La nouvelle caste d’ignorants ne pourra jamais concevoir ce qu’un livre français, oui, un petit livre de poche tout fatigué, pouvait représenter pour les Russes francophones qui vivaient derrière le Rideau de fer. Je me souviens qu’un jour à Moscou, dans les années soixante-dix, j’ai été intrigué par le roman d’un jeune écrivain français, par l’originalité de son titre : Les Enfants de Gogol. Les catalogues de la Bibliothèque des langues étrangères reléguaient cet auteur dans ce qu’on appelait le fonds spécial. Il fallait obtenir une autorisation assortie de trois tampons et consulter ce livre sous l’œil vigilant de la préposée. Les Enfants de Gogol, écrit par Dominique Fernandez. Un auteur donc à la réputation suffisamment sulfureuse pour effaroucher les pudibonds idéologues du régime.

On pouvait aussi tenter sa chance sur le marché noir et acquérir ce livre-là ou un autre au prix moyen de cinq à dix roubles, deux journées de travail pour un Russe ordinaire, l’équivalent d’une centaine d’euros. Mais voyez-vous, Mesdames et Messieurs, personne à cette époque ne parlait du prix excessif des livres. Un Moscovite aurait gagné la réputation du dernier des goujats s’il s’était plaint d’avoir trop dépensé pour un livre de poche français qui avait bravé le Rideau de fer.

On me fera observer que cette haute exigence littéraire n’est plus tenable dans notre bas monde contemporain où tout a un prix mais rien n’a plus de valeur. Parler de la mission prométhéenne de l’écrivain, de l’idéal du verbe poétique, des ultimes combats pour l’esprit sur un donjon assiégé par l’inculture, les diktats idéologiques, les médiocrités divertissantes, n’est-ce pas un acte devenu suicidaire ?

Eh bien, quittons cet Olympe de poètes et descendons sur terre, retrouvons-nous dans cette France d’antan, qui n’avait rien d’idyllique, en 1940, par exemple. Au milieu des combats, des blessés, des morts, dans le feu d’une atroce défaite, aux côtés des soldats qui se battent pour l’honneur de leur vieille patrie. Ce ne sont pas des intellectuels ni des poètes, et pourtant l’un d’eux, un presque anonyme lieutenant Ville décide de tracer quelques strophes sur la page de garde dans le Journal des marches du 4e régiment de cuirassiers. Il le fait pour son tout jeune frère d’armes, l’aspirant Schreiber, sachant que la mort peut les séparer d’une minute à l’autre. Un bref poème sans prétention, à la versification impromptue, le seul poème sans doute que le lieutenant ait rédigé durant sa vie :

Écrire une pensée à ce gosse-là, quoi dire ?
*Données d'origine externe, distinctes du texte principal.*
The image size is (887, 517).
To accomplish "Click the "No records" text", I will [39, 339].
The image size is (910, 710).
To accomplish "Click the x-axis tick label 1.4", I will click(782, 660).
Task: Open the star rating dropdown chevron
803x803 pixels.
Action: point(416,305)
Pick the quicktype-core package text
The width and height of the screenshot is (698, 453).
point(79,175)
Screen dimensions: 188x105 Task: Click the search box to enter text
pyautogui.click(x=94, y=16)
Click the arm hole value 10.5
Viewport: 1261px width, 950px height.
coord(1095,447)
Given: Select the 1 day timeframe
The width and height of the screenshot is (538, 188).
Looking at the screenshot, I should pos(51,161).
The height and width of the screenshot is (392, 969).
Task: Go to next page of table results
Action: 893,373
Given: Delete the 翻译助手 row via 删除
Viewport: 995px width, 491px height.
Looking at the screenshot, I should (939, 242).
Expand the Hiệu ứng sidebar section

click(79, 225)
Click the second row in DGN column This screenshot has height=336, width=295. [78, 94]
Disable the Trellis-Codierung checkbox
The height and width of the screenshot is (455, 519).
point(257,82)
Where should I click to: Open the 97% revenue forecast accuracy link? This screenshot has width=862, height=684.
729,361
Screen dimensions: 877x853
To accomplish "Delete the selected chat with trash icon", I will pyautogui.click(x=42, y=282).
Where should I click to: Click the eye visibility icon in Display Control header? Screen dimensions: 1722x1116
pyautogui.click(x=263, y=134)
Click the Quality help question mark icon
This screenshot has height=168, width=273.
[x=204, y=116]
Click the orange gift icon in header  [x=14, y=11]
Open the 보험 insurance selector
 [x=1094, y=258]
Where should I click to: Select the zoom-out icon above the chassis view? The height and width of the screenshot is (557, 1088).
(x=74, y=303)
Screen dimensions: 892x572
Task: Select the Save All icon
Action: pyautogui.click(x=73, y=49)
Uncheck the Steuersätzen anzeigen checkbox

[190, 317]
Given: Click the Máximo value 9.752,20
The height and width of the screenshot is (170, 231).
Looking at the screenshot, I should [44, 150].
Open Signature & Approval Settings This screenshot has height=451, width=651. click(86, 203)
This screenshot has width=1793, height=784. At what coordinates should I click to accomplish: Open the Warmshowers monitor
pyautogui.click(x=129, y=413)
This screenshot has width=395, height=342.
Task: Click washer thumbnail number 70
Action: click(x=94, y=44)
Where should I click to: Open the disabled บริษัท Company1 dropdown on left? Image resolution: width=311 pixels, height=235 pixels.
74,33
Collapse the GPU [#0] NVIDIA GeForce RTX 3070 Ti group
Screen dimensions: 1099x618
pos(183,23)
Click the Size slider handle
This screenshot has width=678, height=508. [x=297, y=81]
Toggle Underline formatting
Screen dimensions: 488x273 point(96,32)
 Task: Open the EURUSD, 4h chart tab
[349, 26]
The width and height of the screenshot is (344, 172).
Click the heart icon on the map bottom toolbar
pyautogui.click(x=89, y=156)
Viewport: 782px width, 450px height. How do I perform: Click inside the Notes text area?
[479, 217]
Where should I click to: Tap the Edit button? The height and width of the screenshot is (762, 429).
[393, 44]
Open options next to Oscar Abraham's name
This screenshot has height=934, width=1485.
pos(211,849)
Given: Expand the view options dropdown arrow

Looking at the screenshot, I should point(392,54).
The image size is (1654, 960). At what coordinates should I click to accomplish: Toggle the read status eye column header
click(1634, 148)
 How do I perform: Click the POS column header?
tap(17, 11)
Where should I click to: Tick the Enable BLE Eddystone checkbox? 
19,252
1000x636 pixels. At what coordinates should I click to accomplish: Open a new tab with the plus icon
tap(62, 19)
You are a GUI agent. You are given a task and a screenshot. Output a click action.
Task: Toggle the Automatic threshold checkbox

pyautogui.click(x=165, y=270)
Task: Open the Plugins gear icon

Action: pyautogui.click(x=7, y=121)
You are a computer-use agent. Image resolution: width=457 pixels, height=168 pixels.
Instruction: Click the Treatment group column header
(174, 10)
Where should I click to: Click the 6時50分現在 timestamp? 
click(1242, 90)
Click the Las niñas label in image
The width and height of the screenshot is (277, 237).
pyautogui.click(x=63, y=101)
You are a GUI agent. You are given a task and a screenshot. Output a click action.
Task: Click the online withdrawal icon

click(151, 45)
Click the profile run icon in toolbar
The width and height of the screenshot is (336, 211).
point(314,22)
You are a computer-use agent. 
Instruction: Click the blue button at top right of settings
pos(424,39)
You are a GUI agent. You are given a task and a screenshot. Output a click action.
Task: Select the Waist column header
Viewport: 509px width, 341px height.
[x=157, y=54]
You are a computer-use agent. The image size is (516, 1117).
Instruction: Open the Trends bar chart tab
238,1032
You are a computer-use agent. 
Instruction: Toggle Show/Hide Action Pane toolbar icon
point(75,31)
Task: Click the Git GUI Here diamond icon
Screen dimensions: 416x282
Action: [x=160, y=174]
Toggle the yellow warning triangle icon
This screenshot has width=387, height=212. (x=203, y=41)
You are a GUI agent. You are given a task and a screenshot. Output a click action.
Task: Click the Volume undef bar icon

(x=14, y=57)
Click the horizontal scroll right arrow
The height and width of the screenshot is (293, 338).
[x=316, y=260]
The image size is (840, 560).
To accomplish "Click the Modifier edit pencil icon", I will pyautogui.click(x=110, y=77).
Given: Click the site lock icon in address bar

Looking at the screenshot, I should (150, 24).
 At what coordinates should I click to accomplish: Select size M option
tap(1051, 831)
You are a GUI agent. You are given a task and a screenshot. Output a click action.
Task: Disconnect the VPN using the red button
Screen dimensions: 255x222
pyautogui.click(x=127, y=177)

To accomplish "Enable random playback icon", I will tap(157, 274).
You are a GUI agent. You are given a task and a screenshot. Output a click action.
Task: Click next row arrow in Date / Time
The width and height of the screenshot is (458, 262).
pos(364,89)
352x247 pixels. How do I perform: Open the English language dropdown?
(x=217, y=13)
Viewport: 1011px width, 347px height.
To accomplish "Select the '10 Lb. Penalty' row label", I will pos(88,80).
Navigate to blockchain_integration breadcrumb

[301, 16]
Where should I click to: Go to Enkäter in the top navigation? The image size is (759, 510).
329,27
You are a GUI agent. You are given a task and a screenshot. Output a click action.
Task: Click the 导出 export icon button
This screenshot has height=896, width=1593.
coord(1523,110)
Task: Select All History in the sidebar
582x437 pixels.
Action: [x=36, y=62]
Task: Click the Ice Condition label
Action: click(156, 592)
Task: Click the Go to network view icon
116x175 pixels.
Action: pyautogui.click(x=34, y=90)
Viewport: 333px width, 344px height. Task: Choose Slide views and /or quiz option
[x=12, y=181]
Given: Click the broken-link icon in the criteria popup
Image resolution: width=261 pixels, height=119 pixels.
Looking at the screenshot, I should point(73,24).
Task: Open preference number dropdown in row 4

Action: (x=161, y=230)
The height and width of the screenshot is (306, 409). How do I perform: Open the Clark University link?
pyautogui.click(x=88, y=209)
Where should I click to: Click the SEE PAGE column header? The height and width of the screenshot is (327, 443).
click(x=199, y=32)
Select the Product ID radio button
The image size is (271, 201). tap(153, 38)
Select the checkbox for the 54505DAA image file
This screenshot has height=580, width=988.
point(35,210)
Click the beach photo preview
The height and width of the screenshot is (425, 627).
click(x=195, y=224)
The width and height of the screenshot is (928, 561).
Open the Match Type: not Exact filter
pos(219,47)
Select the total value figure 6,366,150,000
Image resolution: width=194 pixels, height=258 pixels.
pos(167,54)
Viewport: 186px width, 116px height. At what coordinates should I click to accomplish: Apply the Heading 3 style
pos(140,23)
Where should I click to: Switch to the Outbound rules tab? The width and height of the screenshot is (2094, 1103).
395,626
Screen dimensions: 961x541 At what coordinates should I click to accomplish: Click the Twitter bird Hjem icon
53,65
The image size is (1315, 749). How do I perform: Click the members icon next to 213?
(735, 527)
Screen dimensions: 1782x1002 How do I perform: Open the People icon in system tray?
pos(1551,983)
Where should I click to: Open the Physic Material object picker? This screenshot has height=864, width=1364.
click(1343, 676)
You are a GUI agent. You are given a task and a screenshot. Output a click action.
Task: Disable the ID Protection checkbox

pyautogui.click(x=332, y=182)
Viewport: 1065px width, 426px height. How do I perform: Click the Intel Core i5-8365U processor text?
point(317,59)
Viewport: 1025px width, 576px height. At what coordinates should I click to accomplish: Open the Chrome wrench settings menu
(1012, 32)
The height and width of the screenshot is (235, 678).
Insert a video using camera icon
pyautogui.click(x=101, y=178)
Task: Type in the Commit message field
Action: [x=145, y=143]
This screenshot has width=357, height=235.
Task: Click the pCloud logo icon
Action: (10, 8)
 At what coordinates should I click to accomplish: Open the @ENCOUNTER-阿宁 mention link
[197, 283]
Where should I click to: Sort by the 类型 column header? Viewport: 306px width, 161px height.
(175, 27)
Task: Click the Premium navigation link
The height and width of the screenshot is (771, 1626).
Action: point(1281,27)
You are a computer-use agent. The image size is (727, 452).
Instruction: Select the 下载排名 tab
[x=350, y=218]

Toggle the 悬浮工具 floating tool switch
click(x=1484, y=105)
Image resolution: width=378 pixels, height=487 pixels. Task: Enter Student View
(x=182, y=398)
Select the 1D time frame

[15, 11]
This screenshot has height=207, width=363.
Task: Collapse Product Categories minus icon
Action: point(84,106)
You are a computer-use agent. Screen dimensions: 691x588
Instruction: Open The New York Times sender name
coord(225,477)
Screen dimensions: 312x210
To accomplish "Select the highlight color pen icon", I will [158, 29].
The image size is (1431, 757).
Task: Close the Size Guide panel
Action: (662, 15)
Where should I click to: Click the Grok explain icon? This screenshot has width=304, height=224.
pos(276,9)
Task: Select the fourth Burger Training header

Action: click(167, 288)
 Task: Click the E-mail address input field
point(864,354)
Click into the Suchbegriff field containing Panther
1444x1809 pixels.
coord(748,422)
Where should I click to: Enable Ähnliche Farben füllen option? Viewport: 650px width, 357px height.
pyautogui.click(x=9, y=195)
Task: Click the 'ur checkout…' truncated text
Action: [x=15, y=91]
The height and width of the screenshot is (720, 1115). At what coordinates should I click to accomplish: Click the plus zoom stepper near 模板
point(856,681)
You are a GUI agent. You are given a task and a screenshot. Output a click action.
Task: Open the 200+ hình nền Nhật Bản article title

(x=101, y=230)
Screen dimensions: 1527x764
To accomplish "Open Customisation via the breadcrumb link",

Sinon qu’un soir, il arrivait au cantonnement

En rigolant comme un enfant !

Un matin de printemps, il pleut du fer mais

Il rigole bien comme un gamin !

Un jour, la frontière de France s’allume,

Il faut être partout où ça brûle et cogner, cogner,

En hurlant aux vieux guerriers : « Souriez, souriez ! »

Un crépuscule sombre et rouge. Derrière nous, la mer,

Sur nos têtes, devant nous, l’enfer.

Lui s’en amuse, sort des plaisanteries, comme un titi !

Revenus sur la belle terre de France, hélas, tout est perdu.

On baroude encore pour l’honneur.

Le gosse est toujours là, souriant et sans peur…

Non, le lieutenant Ville n’avait pas l’intention de rivaliser avec Victor Hugo. Ces strophes notées entre deux bombardements témoignaient d’une époque où les enfants apprenaient encore par cœur Corneille et Racine, Musset et Rostand. Cette musique intérieure créait dans leur âme ce qu’on pourrait appeler une « sensibilité littéraire », oui, la compréhension que, même dans les heures où l’homme est réduit à la simple chair à canons, la vie pouvait être rythmée autrement que par la haine sauvage et la peur bestiale des mortels.

Une sensibilité littéraire. Serait-elle la véritable clef qui permet de deviner le secret de la francité ?

J’ai cherché à l’exprimer en parlant, dans un livre, du lieutenant Schreiber et de ses frères d’armes. Ce jeune lieutenant français, âgé de quatre-vingt-dix-huit ans, est aujourd’hui parmi nous. Tout au long de nos conversations, son seul désir était de rendre un peu plus pérenne la mémoire de ses camarades morts pour la France. Surtout le souvenir de Francis Gilot, un jeune tankiste de dix-huit ans – dix-huit ans ! – tué en août 44, dans la bataille de Toulon.

Le général de Gaulle en parlant de ces combattants oubliés disait avec tout son talent d’écrivain, avec toute sa sensibilité littéraire : « Maintenant que la bassesse déferle, ces soldats regardent la terre sans rougir et le ciel sans blêmir ! »

Merci.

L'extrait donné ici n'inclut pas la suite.